DOCUMENT:
** BEGIN **
The PythonicDISORT package is a Discrete Ordinates Solver for the (1D) Radiative Transfer Equation in a plane-parallel, horizontally homogeneous atmosphere. It is coded entirely in Python 3 and is a reimplementation instead of a wrapper. While PythonicDISORT has been optimized for speed, it will naturally be slower than similar FORTRAN algorithms. On the other hand, PythonicDISORT should be easier to install, use, and modify than FORTRAN-based Discrete Ordinates Solvers.
PythonicDISORT is based on Stamnes' FORTRAN DISORT (see References, in particular [2, 3, 8]) and has its main features: multi-layer solver, delta-M scaling, Nakajima-Tanaka (NT) corrections, only flux option, direct beam source, isotropic internal source (blackbody emission), Dirichlet boundary conditions (diffuse flux boundary sources), Bi-Directional Reflectance Function (BDRF) for surface reflection, and more. In addition, we added a subroutine to calculate actinic fluxes to satisfy a user request and we are open to further feature requests as well as feedback.
You may contact me, Dion, through dh3065@columbia.edu.
Our GitHub repository: https://github.com/LDEO-CREW/Pythonic-DISORT also includes our F2PY-wrapped Stamnes DISORT (version 4.0.99) in the disort4.0.99_f2py directory.
The original was downloaded from http://www.rtatmocn.com/disort/. Our wrapper is inspired by https://github.com/kconnour/pyRT_DISORT.
https://pythonic-disort.readthedocs.io/en/latest/
Also see the accompanying Jupyter Notebook Pythonic-DISORT.ipynb in the docs directory
of our GitHub repository.
** END **
Could you reproduce the PythonicDISORT description above in full, word for word?

GIVEN RECORDS:
** BEGIN **
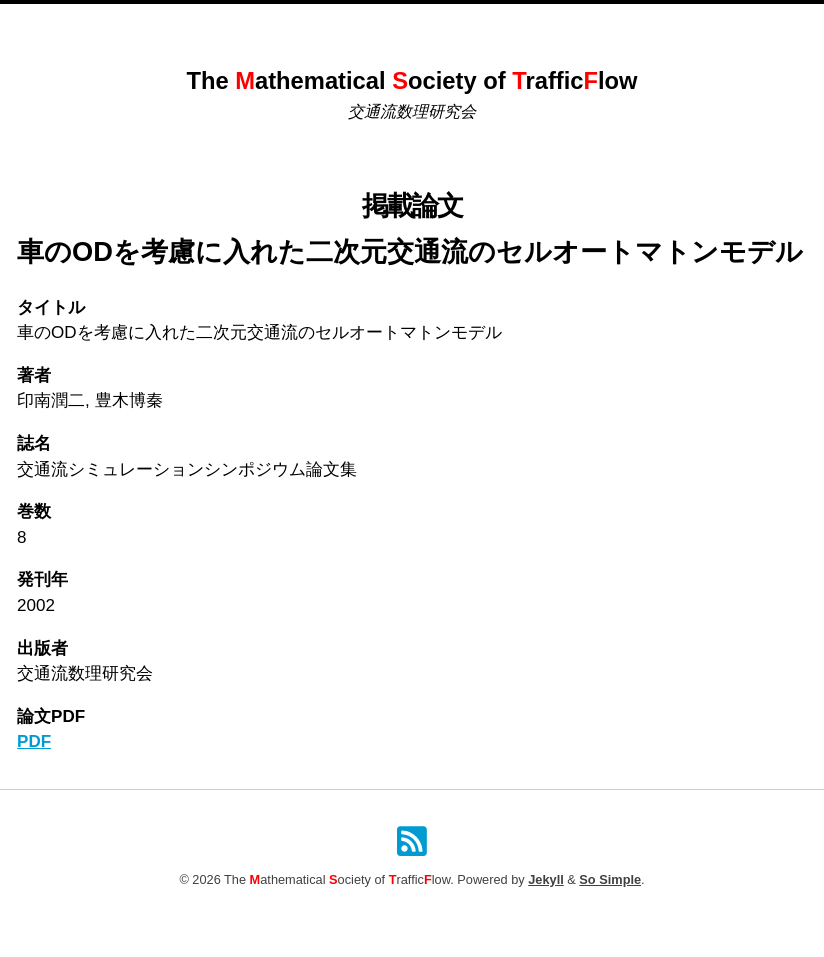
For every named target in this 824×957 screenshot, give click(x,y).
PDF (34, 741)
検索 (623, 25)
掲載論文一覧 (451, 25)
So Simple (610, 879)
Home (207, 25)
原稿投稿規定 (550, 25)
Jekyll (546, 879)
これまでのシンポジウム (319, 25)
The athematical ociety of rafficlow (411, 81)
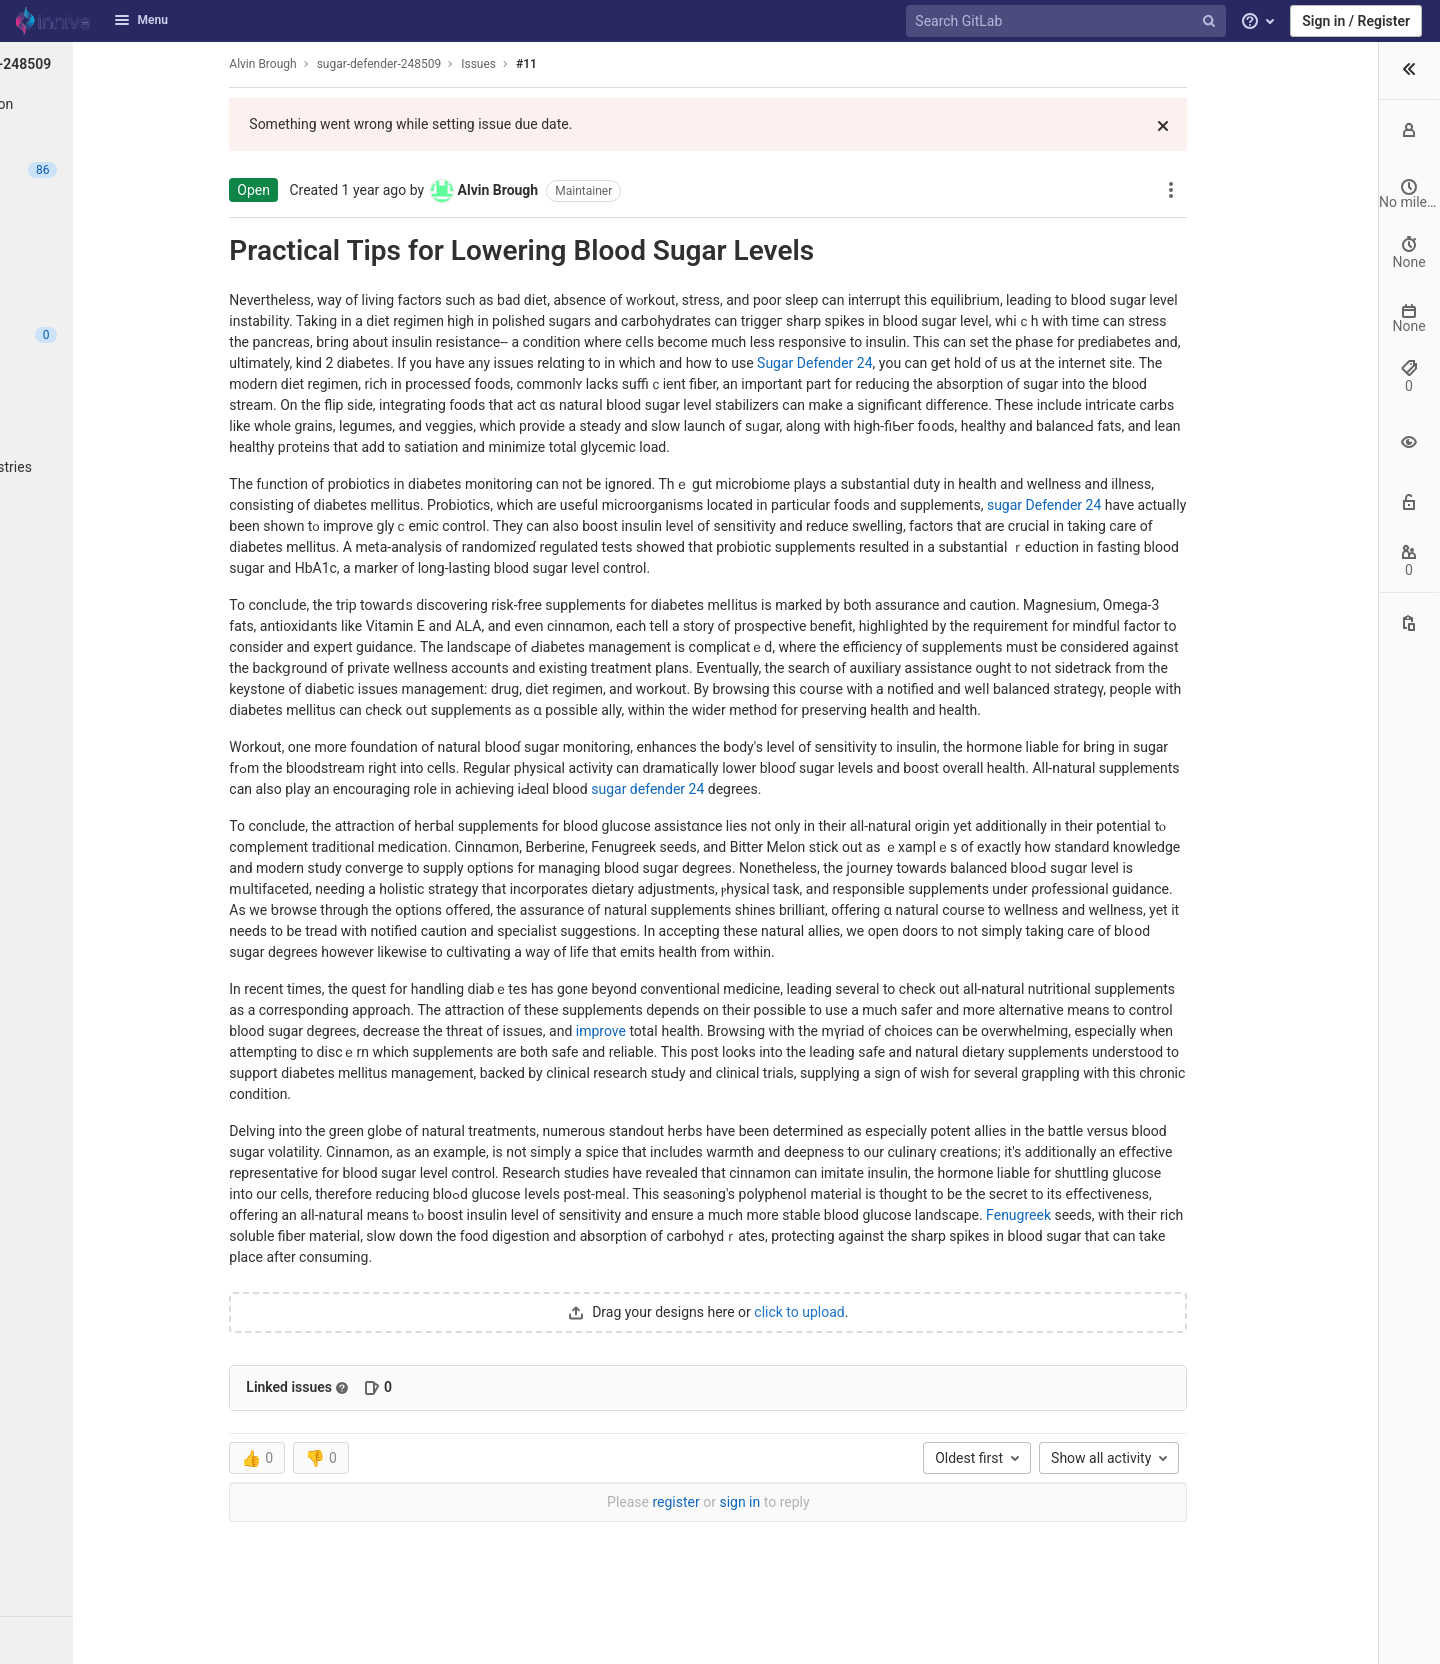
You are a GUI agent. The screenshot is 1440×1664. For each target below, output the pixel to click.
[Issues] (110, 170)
** END **
RESPONSE FOR THIS EXERCISE:
The PythonicDISORT package is a Discrete Ordinates Solver for the (1D) Radiative Transfer Equation in a plane-parallel, horizontally homogeneous atmosphere. It is coded entirely in Python 3 and is a reimplementation instead of a wrapper. While PythonicDISORT has been optimized for speed, it will naturally be slower than similar FORTRAN algorithms. On the other hand, PythonicDISORT should be easier to install, use, and modify than FORTRAN-based Discrete Ordinates Solvers.
PythonicDISORT is based on Stamnes' FORTRAN DISORT (see References, in particular [2, 3, 8]) and has its main features: multi-layer solver, delta-M scaling, Nakajima-Tanaka (NT) corrections, only flux option, direct beam source, isotropic internal source (blackbody emission), Dirichlet boundary conditions (diffuse flux boundary sources), Bi-Directional Reflectance Function (BDRF) for surface reflection, and more. In addition, we added a subroutine to calculate actinic fluxes to satisfy a user request and we are open to further feature requests as well as feedback.
You may contact me, Dion, through dh3065@columbia.edu.
Our GitHub repository: https://github.com/LDEO-CREW/Pythonic-DISORT also includes our F2PY-wrapped Stamnes DISORT (version 4.0.99) in the disort4.0.99_f2py directory.
The original was downloaded from http://www.rtatmocn.com/disort/. Our wrapper is inspired by https://github.com/kconnour/pyRT_DISORT.
https://pythonic-disort.readthedocs.io/en/latest/
Also see the accompanying Jupyter Notebook Pythonic-DISORT.ipynb in the docs directory
of our GitHub repository.